A History of Our Own Times
Title | A History of Our Own Times PDF eBook |
Author | Justin McCarthy |
Publisher | |
Pages | 454 |
Release | 1905 |
Genre | Great Britain |
ISBN |
A History of Our Own Times from the Accession of Queen Victoria to the General Election of 1880
Title | A History of Our Own Times from the Accession of Queen Victoria to the General Election of 1880 PDF eBook |
Author | Justin McCarthy |
Publisher | |
Pages | 618 |
Release | 1880 |
Genre | Great Britain |
ISBN |
The Fireside annual [afterw.] pictorial annual [formerly Our own fireside] conducted by C. Bullock
Title | The Fireside annual [afterw.] pictorial annual [formerly Our own fireside] conducted by C. Bullock PDF eBook |
Author | Fireside pictorial annual |
Publisher | |
Pages | 812 |
Release | 1878 |
Genre | |
ISBN |
The Coming of the Millennium
Title | The Coming of the Millennium PDF eBook |
Author | Darrell Fasching |
Publisher | iUniverse |
Pages | 146 |
Release | 2000-12 |
Genre | Christianity |
ISBN | 0595168507 |
Throughout the last two millennia Christianity understood its divinely mandated mission to be "to conquer the world for Christ." Too often this proclamation led Christians to imagine that their goal must be the elimination of all non-Christians from the world through conversion or, when that fails, through coercion and violence (e.g., the Inquisition, the Crusades, anti-Semitic persecution, Western colonialism, etc.).
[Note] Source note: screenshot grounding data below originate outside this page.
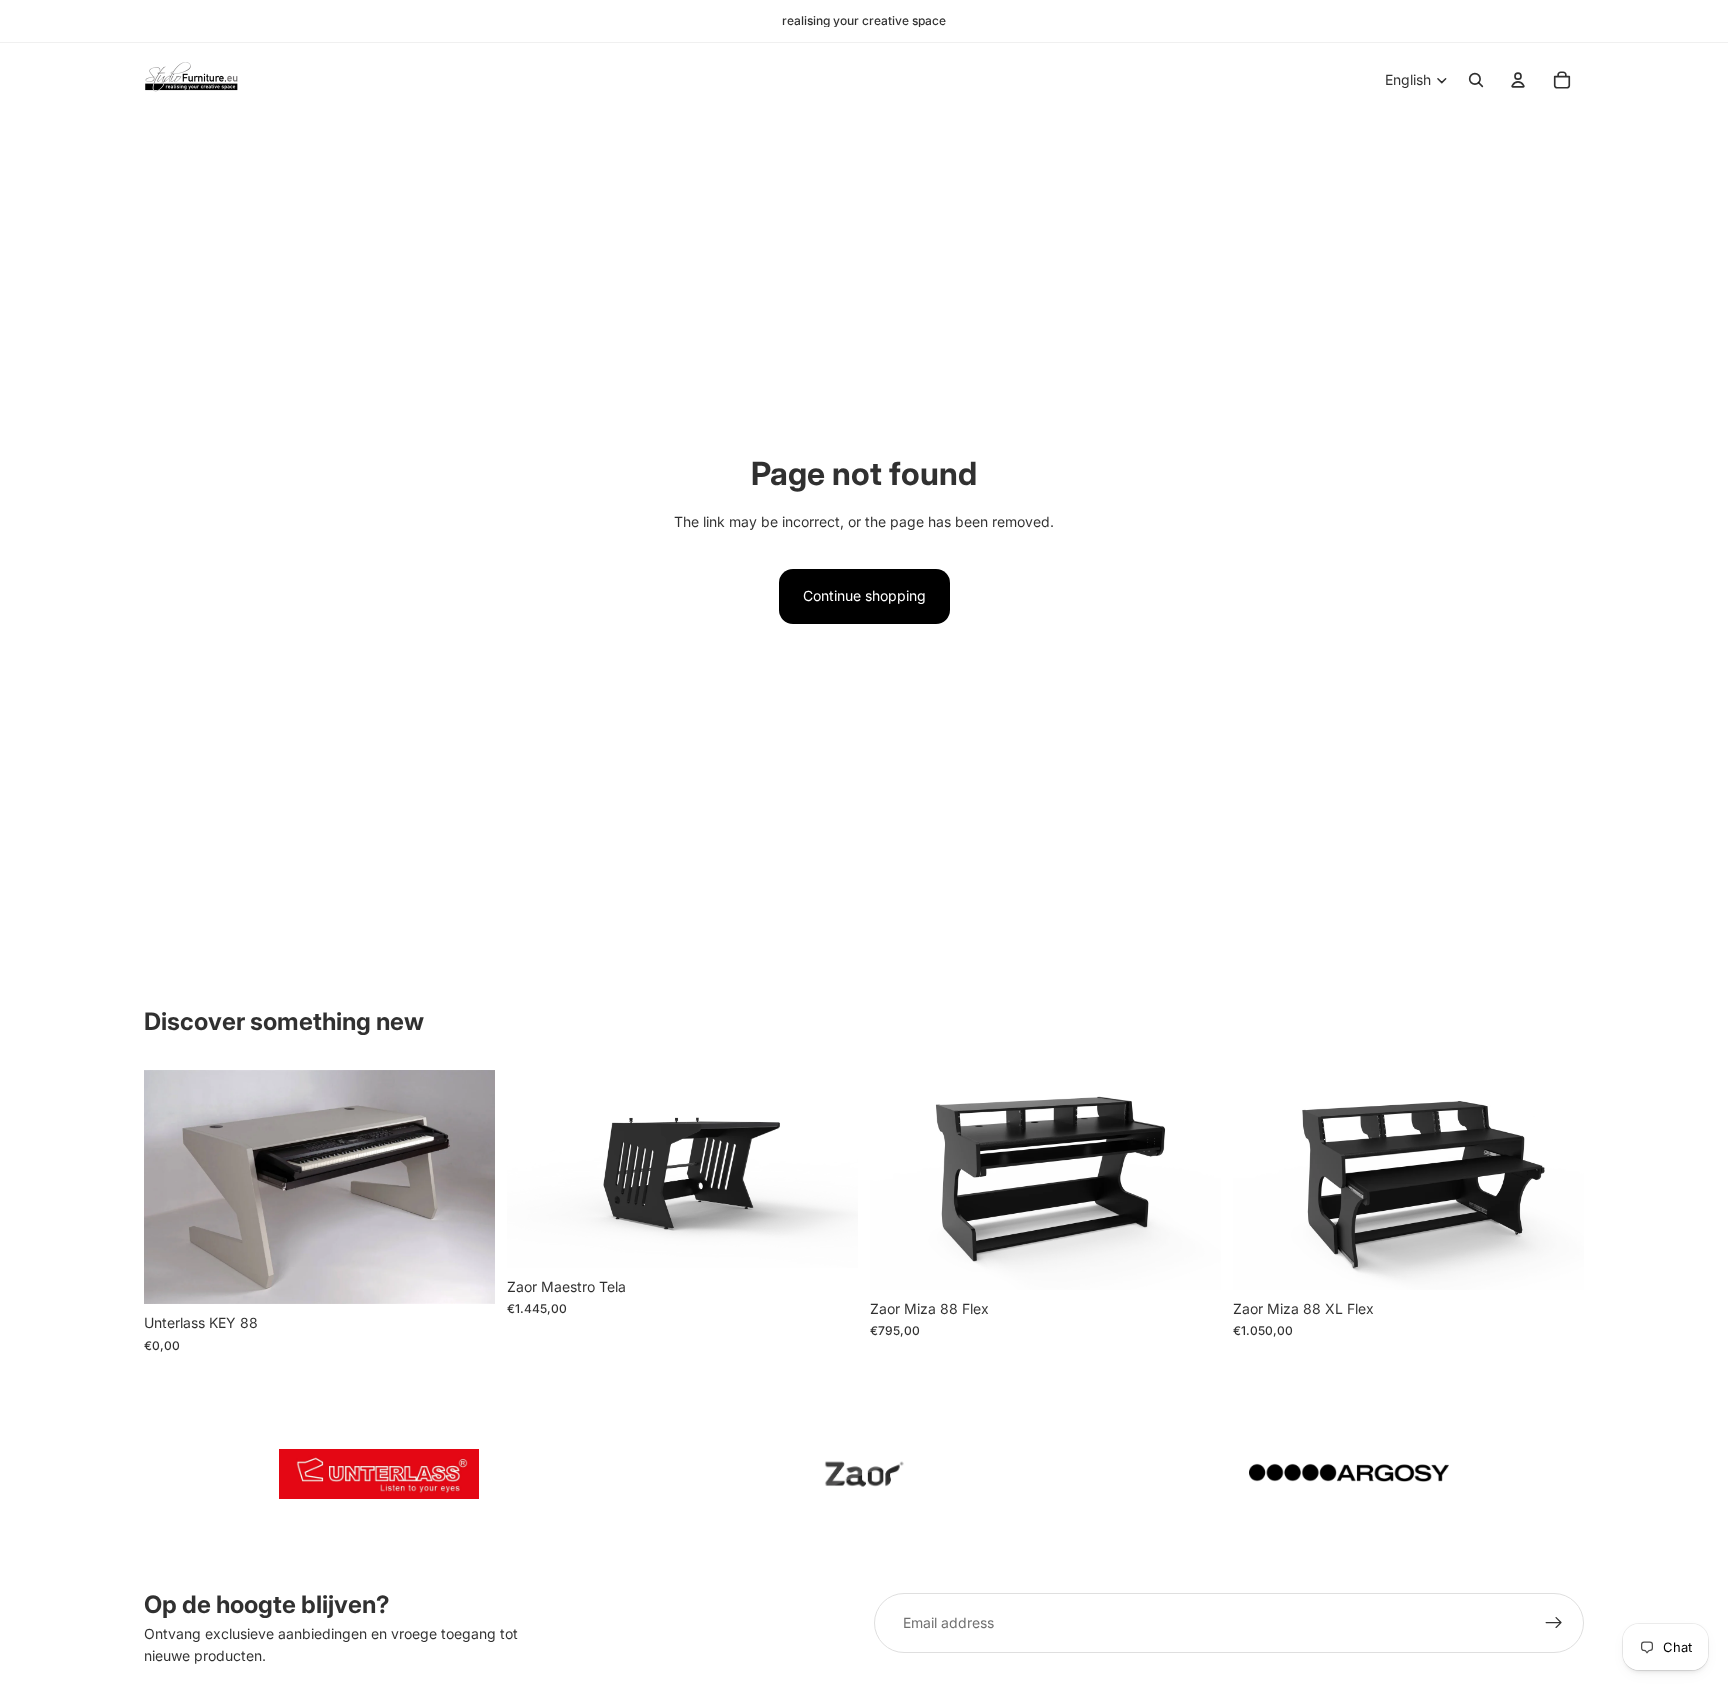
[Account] (1518, 80)
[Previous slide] (174, 1187)
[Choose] (827, 1237)
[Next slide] (465, 1187)
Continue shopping (864, 595)
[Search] (1476, 80)
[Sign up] (1554, 1623)
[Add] (464, 1274)
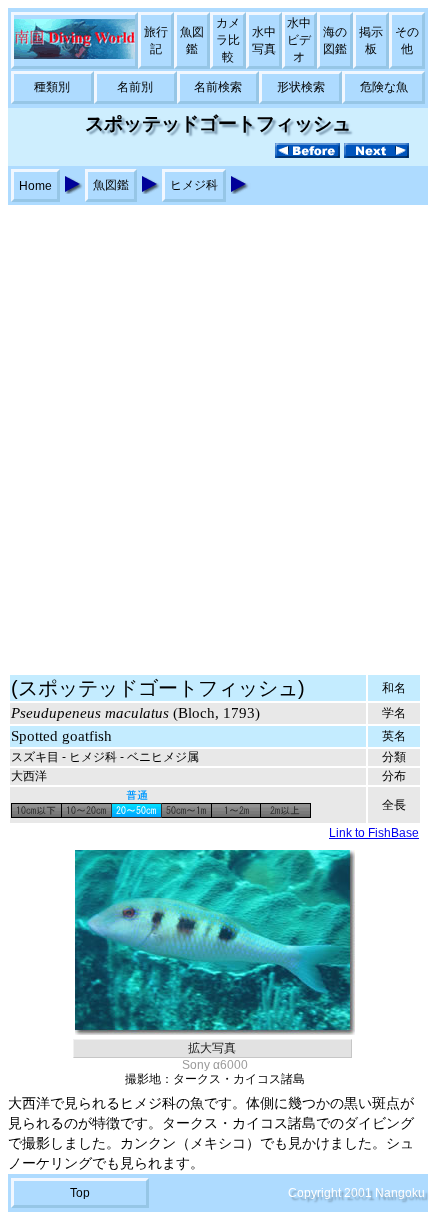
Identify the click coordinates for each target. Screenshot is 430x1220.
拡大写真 (212, 1048)
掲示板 (371, 40)
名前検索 (218, 87)
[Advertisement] (215, 430)
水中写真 (264, 40)
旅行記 (156, 40)
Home (35, 186)
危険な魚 (384, 87)
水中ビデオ (299, 40)
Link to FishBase (374, 833)
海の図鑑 (335, 40)
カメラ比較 (228, 40)
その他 (407, 40)
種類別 (52, 87)
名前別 (135, 87)
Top (80, 1193)
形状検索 (301, 87)
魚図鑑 (192, 40)
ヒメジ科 (194, 185)
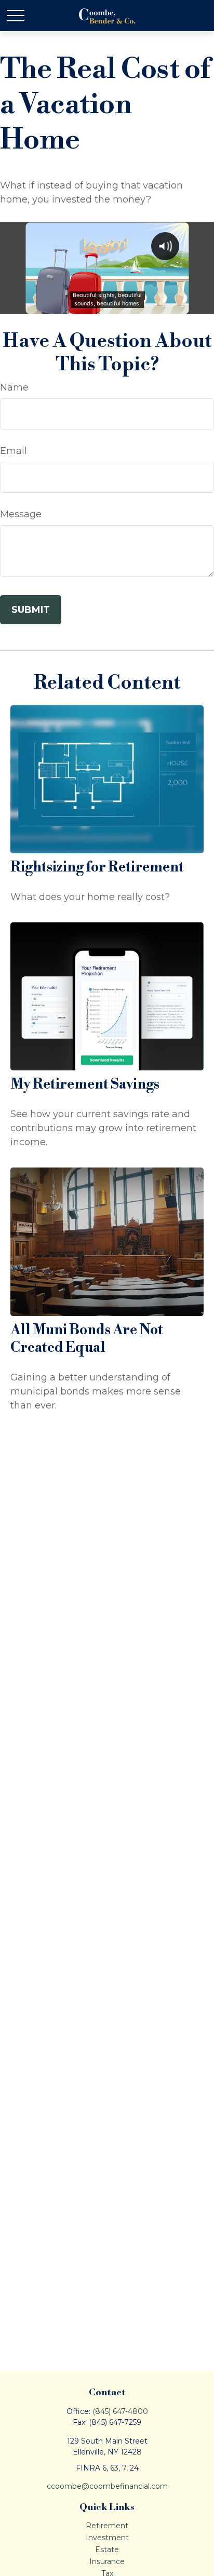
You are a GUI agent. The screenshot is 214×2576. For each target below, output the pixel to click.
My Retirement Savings (84, 1084)
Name (14, 387)
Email (13, 451)
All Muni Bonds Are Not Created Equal (86, 1339)
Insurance (107, 2561)
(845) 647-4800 (120, 2411)
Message (21, 514)
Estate (107, 2549)
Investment (107, 2537)
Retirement (107, 2525)
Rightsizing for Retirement (97, 867)
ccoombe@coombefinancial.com (107, 2486)
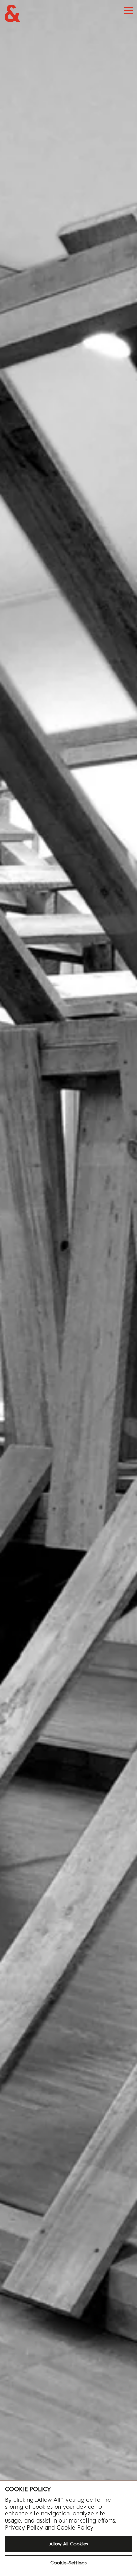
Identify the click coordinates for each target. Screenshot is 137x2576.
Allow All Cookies (68, 2544)
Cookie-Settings (68, 2563)
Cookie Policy (75, 2527)
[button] (128, 10)
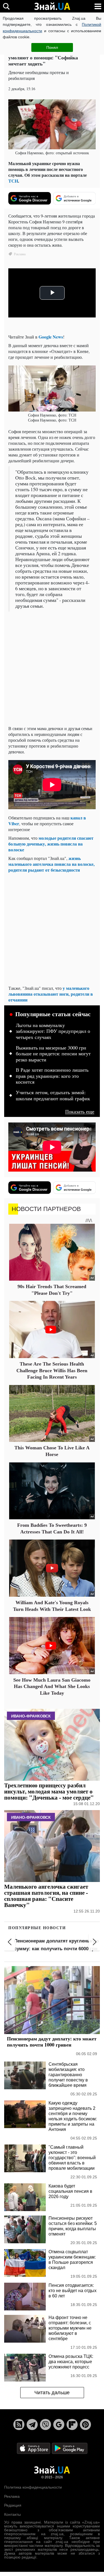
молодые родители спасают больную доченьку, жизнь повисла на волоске (50, 844)
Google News (51, 337)
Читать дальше (52, 2392)
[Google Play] (70, 2448)
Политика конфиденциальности (33, 2487)
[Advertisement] (52, 669)
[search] (6, 6)
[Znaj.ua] (52, 6)
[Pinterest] (85, 2424)
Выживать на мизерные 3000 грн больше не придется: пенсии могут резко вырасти (53, 1054)
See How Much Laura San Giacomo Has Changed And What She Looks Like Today (51, 1686)
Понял (52, 47)
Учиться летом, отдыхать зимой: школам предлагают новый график (53, 1095)
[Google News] (58, 2424)
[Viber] (45, 2424)
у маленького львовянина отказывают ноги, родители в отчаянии (50, 994)
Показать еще (79, 1111)
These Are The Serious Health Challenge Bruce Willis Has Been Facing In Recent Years (51, 1370)
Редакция (12, 2505)
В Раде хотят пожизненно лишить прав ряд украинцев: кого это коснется (52, 1076)
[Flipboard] (72, 2424)
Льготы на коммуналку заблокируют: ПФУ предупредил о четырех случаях (53, 1031)
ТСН (13, 181)
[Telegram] (32, 2424)
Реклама (12, 2496)
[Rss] (18, 2424)
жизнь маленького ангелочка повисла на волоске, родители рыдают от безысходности (51, 864)
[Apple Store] (34, 2448)
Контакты (12, 2514)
At the beginning of the third millennium and an age of global diversity, Darrell J. Fasching argues that it is time for Christians to reject this view of their mission, along with the trail of prejudice and violence it has created, and replace militaristic metaphors of conquest with the biblical message of hospitality to the stranger. When we welcome the stranger, according to biblical teachings, we welcome God (Genesis 18:1-5), the Messiah (Matthew 25:35), or an angel of God (Hebrews 13:2). Fasching takes us on a journey through the stories of the Bible to show that diversity is God's covenant intention for humanity. Consequently, the mission of Christians must not be to convert or eliminate non-Christians but rather to welcome them as strangers, for a world without strangers is a world without God.